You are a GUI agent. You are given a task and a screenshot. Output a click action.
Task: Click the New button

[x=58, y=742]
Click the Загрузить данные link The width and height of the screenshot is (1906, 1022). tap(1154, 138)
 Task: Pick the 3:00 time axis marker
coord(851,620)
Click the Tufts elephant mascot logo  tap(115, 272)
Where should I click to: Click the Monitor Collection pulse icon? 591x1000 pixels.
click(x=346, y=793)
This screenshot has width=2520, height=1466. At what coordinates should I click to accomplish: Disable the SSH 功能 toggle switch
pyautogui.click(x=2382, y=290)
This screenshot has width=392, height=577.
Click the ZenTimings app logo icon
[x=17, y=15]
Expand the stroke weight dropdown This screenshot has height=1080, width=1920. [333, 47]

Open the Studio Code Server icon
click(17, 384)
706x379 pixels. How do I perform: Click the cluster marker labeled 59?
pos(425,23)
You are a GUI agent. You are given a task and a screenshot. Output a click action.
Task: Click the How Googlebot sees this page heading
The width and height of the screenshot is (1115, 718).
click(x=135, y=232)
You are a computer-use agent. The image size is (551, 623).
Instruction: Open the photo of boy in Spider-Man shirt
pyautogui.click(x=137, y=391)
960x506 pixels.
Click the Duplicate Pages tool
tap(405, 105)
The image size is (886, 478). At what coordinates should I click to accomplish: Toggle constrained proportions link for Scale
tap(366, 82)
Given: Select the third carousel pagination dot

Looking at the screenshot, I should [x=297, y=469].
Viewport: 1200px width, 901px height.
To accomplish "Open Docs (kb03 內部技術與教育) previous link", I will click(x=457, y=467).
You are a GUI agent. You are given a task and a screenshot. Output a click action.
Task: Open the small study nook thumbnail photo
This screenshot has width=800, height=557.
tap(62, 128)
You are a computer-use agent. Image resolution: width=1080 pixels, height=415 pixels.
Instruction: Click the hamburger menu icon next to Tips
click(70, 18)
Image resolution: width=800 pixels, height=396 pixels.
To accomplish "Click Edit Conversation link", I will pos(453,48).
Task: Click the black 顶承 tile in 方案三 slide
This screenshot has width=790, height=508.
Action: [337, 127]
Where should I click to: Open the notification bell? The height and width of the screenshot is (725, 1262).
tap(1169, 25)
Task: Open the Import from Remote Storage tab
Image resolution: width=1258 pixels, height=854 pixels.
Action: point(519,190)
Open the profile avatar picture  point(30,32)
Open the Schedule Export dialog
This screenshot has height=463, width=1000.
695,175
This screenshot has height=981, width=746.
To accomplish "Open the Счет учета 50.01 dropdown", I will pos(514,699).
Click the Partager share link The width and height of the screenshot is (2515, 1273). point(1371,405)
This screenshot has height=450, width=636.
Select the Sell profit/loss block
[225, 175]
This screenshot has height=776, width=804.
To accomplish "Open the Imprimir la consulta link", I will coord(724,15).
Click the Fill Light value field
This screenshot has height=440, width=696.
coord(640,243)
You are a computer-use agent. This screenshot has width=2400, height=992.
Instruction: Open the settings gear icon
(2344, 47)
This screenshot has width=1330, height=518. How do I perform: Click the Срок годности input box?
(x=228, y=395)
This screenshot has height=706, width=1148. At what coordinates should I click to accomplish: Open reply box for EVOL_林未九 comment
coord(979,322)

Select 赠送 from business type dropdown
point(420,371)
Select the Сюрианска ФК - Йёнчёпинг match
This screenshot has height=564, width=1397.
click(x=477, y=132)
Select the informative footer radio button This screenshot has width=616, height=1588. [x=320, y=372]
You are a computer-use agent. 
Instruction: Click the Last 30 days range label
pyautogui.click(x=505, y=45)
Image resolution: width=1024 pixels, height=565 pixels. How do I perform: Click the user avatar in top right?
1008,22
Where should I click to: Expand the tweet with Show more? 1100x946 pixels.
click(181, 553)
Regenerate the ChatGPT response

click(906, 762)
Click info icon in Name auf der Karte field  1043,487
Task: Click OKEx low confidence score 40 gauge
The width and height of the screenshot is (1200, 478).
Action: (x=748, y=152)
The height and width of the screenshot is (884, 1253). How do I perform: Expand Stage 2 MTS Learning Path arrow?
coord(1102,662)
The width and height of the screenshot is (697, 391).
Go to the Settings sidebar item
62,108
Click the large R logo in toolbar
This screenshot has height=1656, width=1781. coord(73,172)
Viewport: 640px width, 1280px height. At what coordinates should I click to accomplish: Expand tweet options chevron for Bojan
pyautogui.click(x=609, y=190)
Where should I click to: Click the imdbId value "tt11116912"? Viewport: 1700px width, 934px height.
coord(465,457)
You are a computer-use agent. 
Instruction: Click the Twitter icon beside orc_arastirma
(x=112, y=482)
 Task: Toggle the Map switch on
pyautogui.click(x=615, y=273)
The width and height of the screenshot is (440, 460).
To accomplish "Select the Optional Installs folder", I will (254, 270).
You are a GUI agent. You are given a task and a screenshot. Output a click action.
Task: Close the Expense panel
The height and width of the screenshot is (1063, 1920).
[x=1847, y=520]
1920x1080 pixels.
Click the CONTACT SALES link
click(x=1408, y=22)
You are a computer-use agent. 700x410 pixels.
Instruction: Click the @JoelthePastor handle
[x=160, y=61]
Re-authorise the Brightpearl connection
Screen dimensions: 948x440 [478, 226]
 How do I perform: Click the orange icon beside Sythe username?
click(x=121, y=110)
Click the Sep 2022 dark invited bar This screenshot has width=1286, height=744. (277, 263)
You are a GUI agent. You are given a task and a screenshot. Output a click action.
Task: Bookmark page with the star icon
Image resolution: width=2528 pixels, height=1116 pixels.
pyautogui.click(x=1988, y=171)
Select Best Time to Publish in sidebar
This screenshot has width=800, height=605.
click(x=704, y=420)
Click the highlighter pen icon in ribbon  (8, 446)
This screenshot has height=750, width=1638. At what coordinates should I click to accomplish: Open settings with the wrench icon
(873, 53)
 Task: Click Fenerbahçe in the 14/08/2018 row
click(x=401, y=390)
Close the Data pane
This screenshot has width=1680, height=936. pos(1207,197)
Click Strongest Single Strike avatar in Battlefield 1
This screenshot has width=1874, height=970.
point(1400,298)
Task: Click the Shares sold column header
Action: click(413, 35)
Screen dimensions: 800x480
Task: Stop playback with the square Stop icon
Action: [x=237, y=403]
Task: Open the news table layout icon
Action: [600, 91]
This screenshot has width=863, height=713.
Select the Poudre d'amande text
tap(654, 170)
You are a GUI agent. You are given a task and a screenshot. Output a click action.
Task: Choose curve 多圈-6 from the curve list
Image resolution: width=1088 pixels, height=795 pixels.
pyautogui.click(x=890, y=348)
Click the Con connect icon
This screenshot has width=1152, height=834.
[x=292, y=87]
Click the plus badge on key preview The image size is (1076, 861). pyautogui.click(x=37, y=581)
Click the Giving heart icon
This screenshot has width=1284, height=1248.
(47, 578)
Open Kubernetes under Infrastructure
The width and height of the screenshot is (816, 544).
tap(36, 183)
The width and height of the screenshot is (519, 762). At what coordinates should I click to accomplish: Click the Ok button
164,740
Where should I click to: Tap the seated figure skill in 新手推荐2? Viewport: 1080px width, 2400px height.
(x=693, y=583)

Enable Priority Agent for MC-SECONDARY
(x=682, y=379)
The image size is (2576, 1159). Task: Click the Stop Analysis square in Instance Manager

What you have to do:
Change every occurrence of "GUI agent" in the entries above to "screen assistant", leaving all other text unchanged.

Result of the task:
You are a screen assistant. You are given a task and a screenshot. Output a click action.
Task: Click the New button

[x=58, y=742]
Click the Загрузить данные link The width and height of the screenshot is (1906, 1022). tap(1154, 138)
 Task: Pick the 3:00 time axis marker
coord(851,620)
Click the Tufts elephant mascot logo  tap(115, 272)
Where should I click to: Click the Monitor Collection pulse icon? 591x1000 pixels.
click(x=346, y=793)
This screenshot has width=2520, height=1466. At what coordinates should I click to accomplish: Disable the SSH 功能 toggle switch
pyautogui.click(x=2382, y=290)
This screenshot has width=392, height=577.
Click the ZenTimings app logo icon
[x=17, y=15]
Expand the stroke weight dropdown This screenshot has height=1080, width=1920. [333, 47]

Open the Studio Code Server icon
click(17, 384)
706x379 pixels. How do I perform: Click the cluster marker labeled 59?
pos(425,23)
You are a screen assistant. You are given a task and a screenshot. Output a click action.
Task: Click the How Googlebot sees this page heading
The width and height of the screenshot is (1115, 718).
click(x=135, y=232)
You are a computer-use agent. The image size is (551, 623).
Instruction: Open the photo of boy in Spider-Man shirt
pyautogui.click(x=137, y=391)
960x506 pixels.
Click the Duplicate Pages tool
tap(405, 105)
The image size is (886, 478). At what coordinates should I click to accomplish: Toggle constrained proportions link for Scale
tap(366, 82)
Given: Select the third carousel pagination dot

Looking at the screenshot, I should [x=297, y=469].
Viewport: 1200px width, 901px height.
To accomplish "Open Docs (kb03 內部技術與教育) previous link", I will click(x=457, y=467).
You are a screen assistant. You are given a task and a screenshot. Output a click action.
Task: Open the small study nook thumbnail photo
This screenshot has width=800, height=557.
tap(62, 128)
You are a computer-use agent. Image resolution: width=1080 pixels, height=415 pixels.
Instruction: Click the hamburger menu icon next to Tips
click(70, 18)
Image resolution: width=800 pixels, height=396 pixels.
To accomplish "Click Edit Conversation link", I will pos(453,48).
Task: Click the black 顶承 tile in 方案三 slide
This screenshot has width=790, height=508.
Action: [337, 127]
Where should I click to: Open the notification bell? The height and width of the screenshot is (725, 1262).
tap(1169, 25)
Task: Open the Import from Remote Storage tab
Image resolution: width=1258 pixels, height=854 pixels.
Action: point(519,190)
Open the profile avatar picture  point(30,32)
Open the Schedule Export dialog
This screenshot has height=463, width=1000.
695,175
This screenshot has height=981, width=746.
To accomplish "Open the Счет учета 50.01 dropdown", I will pos(514,699).
Click the Partager share link The width and height of the screenshot is (2515, 1273). point(1371,405)
This screenshot has height=450, width=636.
Select the Sell profit/loss block
[225, 175]
This screenshot has height=776, width=804.
To accomplish "Open the Imprimir la consulta link", I will coord(724,15).
Click the Fill Light value field
This screenshot has height=440, width=696.
coord(640,243)
You are a computer-use agent. This screenshot has width=2400, height=992.
Instruction: Open the settings gear icon
(2344, 47)
This screenshot has width=1330, height=518. How do I perform: Click the Срок годности input box?
(x=228, y=395)
This screenshot has height=706, width=1148. At what coordinates should I click to accomplish: Open reply box for EVOL_林未九 comment
coord(979,322)

Select 赠送 from business type dropdown
point(420,371)
Select the Сюрианска ФК - Йёнчёпинг match
This screenshot has height=564, width=1397.
click(x=477, y=132)
Select the informative footer radio button This screenshot has width=616, height=1588. [x=320, y=372]
You are a computer-use agent. 
Instruction: Click the Last 30 days range label
pyautogui.click(x=505, y=45)
Image resolution: width=1024 pixels, height=565 pixels. How do I perform: Click the user avatar in top right?
1008,22
Where should I click to: Expand the tweet with Show more? 1100x946 pixels.
click(181, 553)
Regenerate the ChatGPT response

click(906, 762)
Click info icon in Name auf der Karte field  1043,487
Task: Click OKEx low confidence score 40 gauge
The width and height of the screenshot is (1200, 478).
Action: (x=748, y=152)
The height and width of the screenshot is (884, 1253). How do I perform: Expand Stage 2 MTS Learning Path arrow?
coord(1102,662)
The width and height of the screenshot is (697, 391).
Go to the Settings sidebar item
62,108
Click the large R logo in toolbar
This screenshot has height=1656, width=1781. coord(73,172)
Viewport: 640px width, 1280px height. At what coordinates should I click to accomplish: Expand tweet options chevron for Bojan
pyautogui.click(x=609, y=190)
Where should I click to: Click the imdbId value "tt11116912"? Viewport: 1700px width, 934px height.
coord(465,457)
You are a computer-use agent. 
Instruction: Click the Twitter icon beside orc_arastirma
(x=112, y=482)
 Task: Toggle the Map switch on
pyautogui.click(x=615, y=273)
The width and height of the screenshot is (440, 460).
To accomplish "Select the Optional Installs folder", I will (254, 270).
You are a screen assistant. You are given a task and a screenshot. Output a click action.
Task: Close the Expense panel
The height and width of the screenshot is (1063, 1920).
[x=1847, y=520]
1920x1080 pixels.
Click the CONTACT SALES link
click(x=1408, y=22)
You are a computer-use agent. 700x410 pixels.
Instruction: Click the @JoelthePastor handle
[x=160, y=61]
Re-authorise the Brightpearl connection
Screen dimensions: 948x440 [478, 226]
 How do I perform: Click the orange icon beside Sythe username?
click(x=121, y=110)
Click the Sep 2022 dark invited bar This screenshot has width=1286, height=744. (277, 263)
You are a screen assistant. You are given a task and a screenshot. Output a click action.
Task: Bookmark page with the star icon
Image resolution: width=2528 pixels, height=1116 pixels.
pyautogui.click(x=1988, y=171)
Select Best Time to Publish in sidebar
This screenshot has width=800, height=605.
click(x=704, y=420)
Click the highlighter pen icon in ribbon  (8, 446)
This screenshot has height=750, width=1638. At what coordinates should I click to accomplish: Open settings with the wrench icon
(873, 53)
 Task: Click Fenerbahçe in the 14/08/2018 row
click(x=401, y=390)
Close the Data pane
This screenshot has width=1680, height=936. pos(1207,197)
Click Strongest Single Strike avatar in Battlefield 1
This screenshot has width=1874, height=970.
point(1400,298)
Task: Click the Shares sold column header
Action: click(413, 35)
Screen dimensions: 800x480
Task: Stop playback with the square Stop icon
Action: [x=237, y=403]
Task: Open the news table layout icon
Action: [600, 91]
This screenshot has width=863, height=713.
Select the Poudre d'amande text
tap(654, 170)
You are a screen assistant. You are given a task and a screenshot. Output a click action.
Task: Choose curve 多圈-6 from the curve list
Image resolution: width=1088 pixels, height=795 pixels.
pyautogui.click(x=890, y=348)
Click the Con connect icon
This screenshot has width=1152, height=834.
[x=292, y=87]
Click the plus badge on key preview The image size is (1076, 861). pyautogui.click(x=37, y=581)
Click the Giving heart icon
This screenshot has width=1284, height=1248.
(47, 578)
Open Kubernetes under Infrastructure
The width and height of the screenshot is (816, 544).
tap(36, 183)
The width and height of the screenshot is (519, 762). At what coordinates should I click to accomplish: Click the Ok button
164,740
Where should I click to: Tap the seated figure skill in 新手推荐2? Viewport: 1080px width, 2400px height.
(x=693, y=583)

Enable Priority Agent for MC-SECONDARY
(x=682, y=379)
The image size is (2576, 1159). Task: Click the Stop Analysis square in Instance Manager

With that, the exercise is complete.